However there are many challenges to overcome. The most important are listed below.
- Data volume and quality: Measuring and collecting data from the network is a complex issue (you may want to read this blogpost for more details). Sometimes the possibility of obtaining the appropriate volume of data needed for further analysis may be limited for various reasons. Lack of proper data may limit the potential of the ML methods that you want to use. Also the quality of data used to train ML models is crucial for their accuracy.
- Training data imbalance: Collected training data can be imbalanced. For instance data anomalies that need to be discovered may be too rare to build valuable classification models.
- Feature extraction and model accuracy: Extracting relevant features from raw data and selecting the right features is critical to model accuracy. The process usually requires iterative experimentation and close cooperation between a data scientist, ML engineer, and domain expert.
- Model interpretability: Even accurate models must be interpretable. Decisions made based on such models need to be understandable to network engineers.

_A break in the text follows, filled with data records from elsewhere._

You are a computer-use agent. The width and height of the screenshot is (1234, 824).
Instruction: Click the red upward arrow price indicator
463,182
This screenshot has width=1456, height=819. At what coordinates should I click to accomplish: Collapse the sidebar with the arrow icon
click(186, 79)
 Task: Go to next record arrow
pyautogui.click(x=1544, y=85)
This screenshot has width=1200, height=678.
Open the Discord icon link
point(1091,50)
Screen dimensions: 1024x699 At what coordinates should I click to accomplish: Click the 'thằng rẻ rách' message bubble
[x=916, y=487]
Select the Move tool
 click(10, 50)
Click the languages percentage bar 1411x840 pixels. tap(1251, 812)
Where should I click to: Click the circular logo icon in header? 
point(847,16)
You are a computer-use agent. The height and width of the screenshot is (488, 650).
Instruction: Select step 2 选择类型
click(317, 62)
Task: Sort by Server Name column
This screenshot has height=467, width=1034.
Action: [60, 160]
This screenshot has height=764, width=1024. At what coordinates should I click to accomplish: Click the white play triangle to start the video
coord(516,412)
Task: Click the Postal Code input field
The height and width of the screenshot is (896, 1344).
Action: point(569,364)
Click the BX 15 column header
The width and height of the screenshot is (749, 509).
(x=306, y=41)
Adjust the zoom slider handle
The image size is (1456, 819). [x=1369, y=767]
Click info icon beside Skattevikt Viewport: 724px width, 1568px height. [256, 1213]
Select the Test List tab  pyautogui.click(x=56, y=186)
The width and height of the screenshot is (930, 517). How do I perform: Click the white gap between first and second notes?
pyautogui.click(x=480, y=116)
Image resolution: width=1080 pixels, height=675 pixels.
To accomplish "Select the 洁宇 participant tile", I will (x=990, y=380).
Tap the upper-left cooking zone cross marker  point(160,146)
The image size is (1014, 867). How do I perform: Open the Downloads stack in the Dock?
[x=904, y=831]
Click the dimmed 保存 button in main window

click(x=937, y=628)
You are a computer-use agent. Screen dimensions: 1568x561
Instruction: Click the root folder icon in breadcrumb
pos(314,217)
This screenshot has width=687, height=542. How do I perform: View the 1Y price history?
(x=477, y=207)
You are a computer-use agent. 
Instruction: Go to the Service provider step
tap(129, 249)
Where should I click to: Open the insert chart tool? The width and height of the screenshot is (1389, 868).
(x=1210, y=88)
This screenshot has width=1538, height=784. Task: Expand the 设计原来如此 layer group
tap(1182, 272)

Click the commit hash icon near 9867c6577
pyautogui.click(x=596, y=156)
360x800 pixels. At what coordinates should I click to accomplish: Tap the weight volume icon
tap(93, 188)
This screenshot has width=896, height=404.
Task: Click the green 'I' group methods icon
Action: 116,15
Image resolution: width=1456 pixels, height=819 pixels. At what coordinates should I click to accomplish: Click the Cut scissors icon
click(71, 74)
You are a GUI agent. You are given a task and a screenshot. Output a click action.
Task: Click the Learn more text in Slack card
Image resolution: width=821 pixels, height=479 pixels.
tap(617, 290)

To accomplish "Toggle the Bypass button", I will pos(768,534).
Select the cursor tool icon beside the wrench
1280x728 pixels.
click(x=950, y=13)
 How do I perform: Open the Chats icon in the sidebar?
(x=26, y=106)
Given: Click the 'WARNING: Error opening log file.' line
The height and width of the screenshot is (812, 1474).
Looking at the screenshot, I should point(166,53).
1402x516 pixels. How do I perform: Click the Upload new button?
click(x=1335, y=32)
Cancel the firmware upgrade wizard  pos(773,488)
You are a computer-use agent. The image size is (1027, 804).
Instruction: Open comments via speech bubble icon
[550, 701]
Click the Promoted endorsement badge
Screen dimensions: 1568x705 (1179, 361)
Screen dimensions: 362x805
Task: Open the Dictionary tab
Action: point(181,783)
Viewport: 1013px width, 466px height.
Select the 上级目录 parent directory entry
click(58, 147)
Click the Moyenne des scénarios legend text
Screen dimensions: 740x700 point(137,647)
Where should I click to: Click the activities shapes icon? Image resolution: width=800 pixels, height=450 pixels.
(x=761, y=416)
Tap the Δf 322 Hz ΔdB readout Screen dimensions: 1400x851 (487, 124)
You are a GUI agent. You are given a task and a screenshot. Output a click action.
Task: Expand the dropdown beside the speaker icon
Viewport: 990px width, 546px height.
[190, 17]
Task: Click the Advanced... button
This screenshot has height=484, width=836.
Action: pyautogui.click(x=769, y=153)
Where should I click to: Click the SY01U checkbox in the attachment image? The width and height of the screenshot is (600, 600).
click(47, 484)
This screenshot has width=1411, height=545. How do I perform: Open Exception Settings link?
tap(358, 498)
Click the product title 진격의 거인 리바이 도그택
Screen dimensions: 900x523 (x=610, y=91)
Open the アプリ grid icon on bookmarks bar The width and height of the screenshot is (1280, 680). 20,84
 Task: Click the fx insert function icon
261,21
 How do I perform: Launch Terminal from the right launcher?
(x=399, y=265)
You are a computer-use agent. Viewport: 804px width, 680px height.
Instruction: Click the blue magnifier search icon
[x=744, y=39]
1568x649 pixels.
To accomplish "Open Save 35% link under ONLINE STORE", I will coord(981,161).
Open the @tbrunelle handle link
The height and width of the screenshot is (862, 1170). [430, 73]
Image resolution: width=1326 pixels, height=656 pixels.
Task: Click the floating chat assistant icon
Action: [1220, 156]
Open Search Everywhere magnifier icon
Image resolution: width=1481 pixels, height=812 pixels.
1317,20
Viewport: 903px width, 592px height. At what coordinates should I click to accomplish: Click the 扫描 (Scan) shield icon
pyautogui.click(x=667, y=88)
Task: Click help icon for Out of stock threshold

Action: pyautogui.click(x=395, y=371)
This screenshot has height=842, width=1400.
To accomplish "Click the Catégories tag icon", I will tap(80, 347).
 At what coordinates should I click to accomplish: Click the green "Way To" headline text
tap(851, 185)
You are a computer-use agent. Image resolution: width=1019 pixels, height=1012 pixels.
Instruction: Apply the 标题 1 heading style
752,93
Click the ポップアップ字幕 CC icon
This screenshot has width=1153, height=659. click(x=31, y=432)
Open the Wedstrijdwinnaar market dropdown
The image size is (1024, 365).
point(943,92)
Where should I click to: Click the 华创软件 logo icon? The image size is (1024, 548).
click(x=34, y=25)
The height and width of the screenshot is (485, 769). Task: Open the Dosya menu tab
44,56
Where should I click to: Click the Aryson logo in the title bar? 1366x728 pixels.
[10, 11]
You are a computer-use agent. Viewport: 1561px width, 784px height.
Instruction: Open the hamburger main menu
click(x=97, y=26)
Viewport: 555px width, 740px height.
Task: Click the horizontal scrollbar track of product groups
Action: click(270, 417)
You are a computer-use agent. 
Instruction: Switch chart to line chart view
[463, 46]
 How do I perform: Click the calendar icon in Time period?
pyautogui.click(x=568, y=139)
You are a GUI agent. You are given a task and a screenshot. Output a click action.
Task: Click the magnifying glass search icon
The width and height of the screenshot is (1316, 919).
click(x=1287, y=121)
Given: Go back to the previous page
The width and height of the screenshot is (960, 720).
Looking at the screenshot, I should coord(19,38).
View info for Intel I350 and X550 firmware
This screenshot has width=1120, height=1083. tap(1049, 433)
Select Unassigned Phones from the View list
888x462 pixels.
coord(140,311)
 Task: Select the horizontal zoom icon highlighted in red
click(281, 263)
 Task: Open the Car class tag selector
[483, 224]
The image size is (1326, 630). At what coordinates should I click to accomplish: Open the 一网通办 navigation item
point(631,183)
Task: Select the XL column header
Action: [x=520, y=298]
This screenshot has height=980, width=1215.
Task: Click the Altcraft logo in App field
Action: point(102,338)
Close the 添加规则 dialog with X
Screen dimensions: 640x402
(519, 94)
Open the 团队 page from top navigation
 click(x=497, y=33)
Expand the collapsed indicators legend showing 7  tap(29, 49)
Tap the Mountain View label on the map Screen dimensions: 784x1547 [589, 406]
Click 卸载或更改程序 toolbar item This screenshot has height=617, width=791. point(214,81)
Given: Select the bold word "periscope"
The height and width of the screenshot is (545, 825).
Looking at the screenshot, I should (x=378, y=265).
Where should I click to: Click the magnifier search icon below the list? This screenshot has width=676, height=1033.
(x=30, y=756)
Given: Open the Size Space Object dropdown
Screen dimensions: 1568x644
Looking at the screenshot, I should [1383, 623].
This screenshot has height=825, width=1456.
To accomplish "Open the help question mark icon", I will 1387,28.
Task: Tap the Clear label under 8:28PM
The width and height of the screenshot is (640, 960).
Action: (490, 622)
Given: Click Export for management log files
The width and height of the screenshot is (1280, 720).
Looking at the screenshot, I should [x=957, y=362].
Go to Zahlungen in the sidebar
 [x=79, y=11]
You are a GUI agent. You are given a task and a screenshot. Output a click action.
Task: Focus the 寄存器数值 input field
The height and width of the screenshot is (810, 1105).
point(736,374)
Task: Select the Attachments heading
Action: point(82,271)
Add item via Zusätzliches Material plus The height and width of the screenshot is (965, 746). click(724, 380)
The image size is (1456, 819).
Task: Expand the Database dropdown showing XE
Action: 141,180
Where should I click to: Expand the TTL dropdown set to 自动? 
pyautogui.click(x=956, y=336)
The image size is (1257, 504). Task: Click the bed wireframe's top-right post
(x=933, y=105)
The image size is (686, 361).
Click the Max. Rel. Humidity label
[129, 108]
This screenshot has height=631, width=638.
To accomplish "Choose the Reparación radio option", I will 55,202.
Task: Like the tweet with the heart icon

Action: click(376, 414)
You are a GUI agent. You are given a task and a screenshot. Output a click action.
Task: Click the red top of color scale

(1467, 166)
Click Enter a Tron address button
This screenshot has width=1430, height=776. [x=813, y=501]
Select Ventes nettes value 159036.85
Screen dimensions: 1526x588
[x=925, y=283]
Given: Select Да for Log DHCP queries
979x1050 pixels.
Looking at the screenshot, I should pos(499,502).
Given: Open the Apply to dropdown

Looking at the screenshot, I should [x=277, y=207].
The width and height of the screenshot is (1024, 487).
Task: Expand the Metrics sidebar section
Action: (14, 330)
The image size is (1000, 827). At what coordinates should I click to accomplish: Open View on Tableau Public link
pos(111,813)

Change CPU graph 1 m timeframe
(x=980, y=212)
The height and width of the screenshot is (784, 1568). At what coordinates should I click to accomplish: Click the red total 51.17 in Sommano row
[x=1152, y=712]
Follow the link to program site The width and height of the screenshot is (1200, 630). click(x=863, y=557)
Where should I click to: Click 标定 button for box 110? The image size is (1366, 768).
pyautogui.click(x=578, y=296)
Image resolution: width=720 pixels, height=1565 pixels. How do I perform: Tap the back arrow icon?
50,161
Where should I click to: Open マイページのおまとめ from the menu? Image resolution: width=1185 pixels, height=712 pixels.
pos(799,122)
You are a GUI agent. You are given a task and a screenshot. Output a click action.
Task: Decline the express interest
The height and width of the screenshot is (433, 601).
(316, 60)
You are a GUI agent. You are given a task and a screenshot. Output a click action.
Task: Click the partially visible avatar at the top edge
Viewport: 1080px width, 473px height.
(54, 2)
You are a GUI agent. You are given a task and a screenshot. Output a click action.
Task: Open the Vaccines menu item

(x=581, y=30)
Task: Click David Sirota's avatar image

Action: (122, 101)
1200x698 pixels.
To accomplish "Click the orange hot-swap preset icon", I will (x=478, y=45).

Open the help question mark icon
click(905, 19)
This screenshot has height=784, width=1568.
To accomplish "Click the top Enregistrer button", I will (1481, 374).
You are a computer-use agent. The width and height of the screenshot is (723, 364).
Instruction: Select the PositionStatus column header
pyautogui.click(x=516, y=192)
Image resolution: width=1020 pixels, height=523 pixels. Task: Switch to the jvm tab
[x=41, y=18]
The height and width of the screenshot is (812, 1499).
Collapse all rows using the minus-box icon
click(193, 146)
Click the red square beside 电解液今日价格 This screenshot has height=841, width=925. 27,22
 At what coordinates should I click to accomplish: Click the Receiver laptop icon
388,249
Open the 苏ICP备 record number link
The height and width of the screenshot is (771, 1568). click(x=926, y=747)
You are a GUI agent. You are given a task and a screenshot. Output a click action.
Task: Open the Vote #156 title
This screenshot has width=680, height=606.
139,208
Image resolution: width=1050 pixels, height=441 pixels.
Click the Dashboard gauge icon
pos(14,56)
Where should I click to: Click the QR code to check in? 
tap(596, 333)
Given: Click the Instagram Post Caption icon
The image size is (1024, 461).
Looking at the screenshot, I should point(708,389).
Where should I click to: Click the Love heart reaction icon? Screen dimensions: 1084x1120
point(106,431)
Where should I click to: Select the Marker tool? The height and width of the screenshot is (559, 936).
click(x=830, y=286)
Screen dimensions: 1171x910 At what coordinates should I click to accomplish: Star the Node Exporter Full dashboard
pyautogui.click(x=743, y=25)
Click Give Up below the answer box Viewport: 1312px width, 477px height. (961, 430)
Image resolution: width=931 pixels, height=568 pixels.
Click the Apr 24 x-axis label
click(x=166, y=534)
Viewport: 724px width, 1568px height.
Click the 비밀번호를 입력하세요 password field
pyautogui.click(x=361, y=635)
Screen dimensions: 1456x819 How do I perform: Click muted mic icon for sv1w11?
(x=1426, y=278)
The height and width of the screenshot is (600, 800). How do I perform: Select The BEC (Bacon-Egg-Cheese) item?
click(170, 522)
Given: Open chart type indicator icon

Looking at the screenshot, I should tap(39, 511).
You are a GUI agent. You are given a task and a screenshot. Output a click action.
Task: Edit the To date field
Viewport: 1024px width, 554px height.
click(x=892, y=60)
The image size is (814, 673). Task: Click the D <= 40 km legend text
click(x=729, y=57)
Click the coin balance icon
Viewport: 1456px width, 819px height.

- Scalability: Many machine learning methods can be used for network data but in many cases they were not designed for such data. That is why choosing the right ML model in terms of its scalability can be a challenge.
- Real time processing issue: You need to know that many ML algorithms were not designed for real-time data processing, which is often the case in a dynamic network environment.
- Unique characteristics of network environments: It is quite probable that ML models that work well for a given network environment can be inappropriate for other, bigger or more complex networks. You should also know that networks are a very heterogeneous environment (in terms of technology, topology, target use, etc.) and individual network segments can differ significantly from each other. Thus the usage of pretrained models (transfer learning) may not be possible and the models will have to be built from scratch.
- Required resources: Data collection as well as training, usage and maintenance of ML models require significant storage and computational capacity. Especially when deep learning algorithms are used.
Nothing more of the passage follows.